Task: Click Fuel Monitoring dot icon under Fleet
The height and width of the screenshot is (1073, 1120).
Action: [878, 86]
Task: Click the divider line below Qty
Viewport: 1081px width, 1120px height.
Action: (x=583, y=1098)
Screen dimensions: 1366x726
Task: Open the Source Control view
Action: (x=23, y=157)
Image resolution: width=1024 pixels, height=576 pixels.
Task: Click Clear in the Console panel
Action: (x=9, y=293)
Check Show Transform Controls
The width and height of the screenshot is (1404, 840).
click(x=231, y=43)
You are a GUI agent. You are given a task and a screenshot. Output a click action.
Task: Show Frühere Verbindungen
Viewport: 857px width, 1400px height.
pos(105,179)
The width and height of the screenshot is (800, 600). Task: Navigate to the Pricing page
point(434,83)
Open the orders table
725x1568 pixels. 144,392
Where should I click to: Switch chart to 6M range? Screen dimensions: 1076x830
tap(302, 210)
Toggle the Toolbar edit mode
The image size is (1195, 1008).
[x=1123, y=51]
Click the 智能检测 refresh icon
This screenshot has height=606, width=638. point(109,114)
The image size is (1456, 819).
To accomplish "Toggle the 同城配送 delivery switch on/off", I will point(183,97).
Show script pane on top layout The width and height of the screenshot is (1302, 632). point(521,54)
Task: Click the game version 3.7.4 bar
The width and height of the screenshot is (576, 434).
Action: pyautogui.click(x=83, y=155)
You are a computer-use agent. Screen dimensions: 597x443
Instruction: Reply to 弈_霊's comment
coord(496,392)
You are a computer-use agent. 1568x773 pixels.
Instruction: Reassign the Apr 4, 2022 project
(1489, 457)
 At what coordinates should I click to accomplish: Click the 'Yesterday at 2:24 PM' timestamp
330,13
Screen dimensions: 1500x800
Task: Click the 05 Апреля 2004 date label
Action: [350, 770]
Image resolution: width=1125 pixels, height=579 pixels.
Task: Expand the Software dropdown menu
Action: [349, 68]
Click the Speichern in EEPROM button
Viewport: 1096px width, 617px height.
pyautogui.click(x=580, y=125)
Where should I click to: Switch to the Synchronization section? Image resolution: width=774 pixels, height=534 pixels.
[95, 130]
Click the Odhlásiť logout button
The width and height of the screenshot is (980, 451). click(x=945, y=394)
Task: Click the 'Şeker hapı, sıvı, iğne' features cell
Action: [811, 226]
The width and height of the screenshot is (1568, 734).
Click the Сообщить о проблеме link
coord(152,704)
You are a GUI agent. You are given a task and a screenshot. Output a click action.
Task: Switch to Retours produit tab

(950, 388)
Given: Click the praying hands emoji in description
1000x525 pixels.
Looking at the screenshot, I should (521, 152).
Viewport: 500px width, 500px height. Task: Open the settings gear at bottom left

=======

• _EXERCISE PROMPT_: Transcribe the entries above so that nothing in them differs from the original.

• _YOUR SOLUTION_:
Task: Click Fuel Monitoring dot icon under Fleet
The height and width of the screenshot is (1073, 1120).
Action: [878, 86]
Task: Click the divider line below Qty
Viewport: 1081px width, 1120px height.
Action: (x=583, y=1098)
Screen dimensions: 1366x726
Task: Open the Source Control view
Action: (x=23, y=157)
Image resolution: width=1024 pixels, height=576 pixels.
Task: Click Clear in the Console panel
Action: (x=9, y=293)
Check Show Transform Controls
The width and height of the screenshot is (1404, 840).
click(x=231, y=43)
You are a GUI agent. You are given a task and a screenshot. Output a click action.
Task: Show Frühere Verbindungen
Viewport: 857px width, 1400px height.
pos(105,179)
The width and height of the screenshot is (800, 600). Task: Navigate to the Pricing page
point(434,83)
Open the orders table
725x1568 pixels. 144,392
Where should I click to: Switch chart to 6M range? Screen dimensions: 1076x830
tap(302, 210)
Toggle the Toolbar edit mode
The image size is (1195, 1008).
[x=1123, y=51]
Click the 智能检测 refresh icon
This screenshot has height=606, width=638. point(109,114)
The image size is (1456, 819).
To accomplish "Toggle the 同城配送 delivery switch on/off", I will point(183,97).
Show script pane on top layout The width and height of the screenshot is (1302, 632). point(521,54)
Task: Click the game version 3.7.4 bar
The width and height of the screenshot is (576, 434).
Action: pyautogui.click(x=83, y=155)
You are a computer-use agent. Screen dimensions: 597x443
Instruction: Reply to 弈_霊's comment
coord(496,392)
You are a computer-use agent. 1568x773 pixels.
Instruction: Reassign the Apr 4, 2022 project
(1489, 457)
 At what coordinates should I click to accomplish: Click the 'Yesterday at 2:24 PM' timestamp
330,13
Screen dimensions: 1500x800
Task: Click the 05 Апреля 2004 date label
Action: [350, 770]
Image resolution: width=1125 pixels, height=579 pixels.
Task: Expand the Software dropdown menu
Action: [349, 68]
Click the Speichern in EEPROM button
Viewport: 1096px width, 617px height.
pyautogui.click(x=580, y=125)
Where should I click to: Switch to the Synchronization section? Image resolution: width=774 pixels, height=534 pixels.
[95, 130]
Click the Odhlásiť logout button
The width and height of the screenshot is (980, 451). click(x=945, y=394)
Task: Click the 'Şeker hapı, sıvı, iğne' features cell
Action: [811, 226]
The width and height of the screenshot is (1568, 734).
Click the Сообщить о проблеме link
coord(152,704)
You are a GUI agent. You are given a task and a screenshot. Output a click action.
Task: Switch to Retours produit tab

(950, 388)
Given: Click the praying hands emoji in description
1000x525 pixels.
Looking at the screenshot, I should (521, 152).
Viewport: 500px width, 500px height. Task: Open the settings gear at bottom left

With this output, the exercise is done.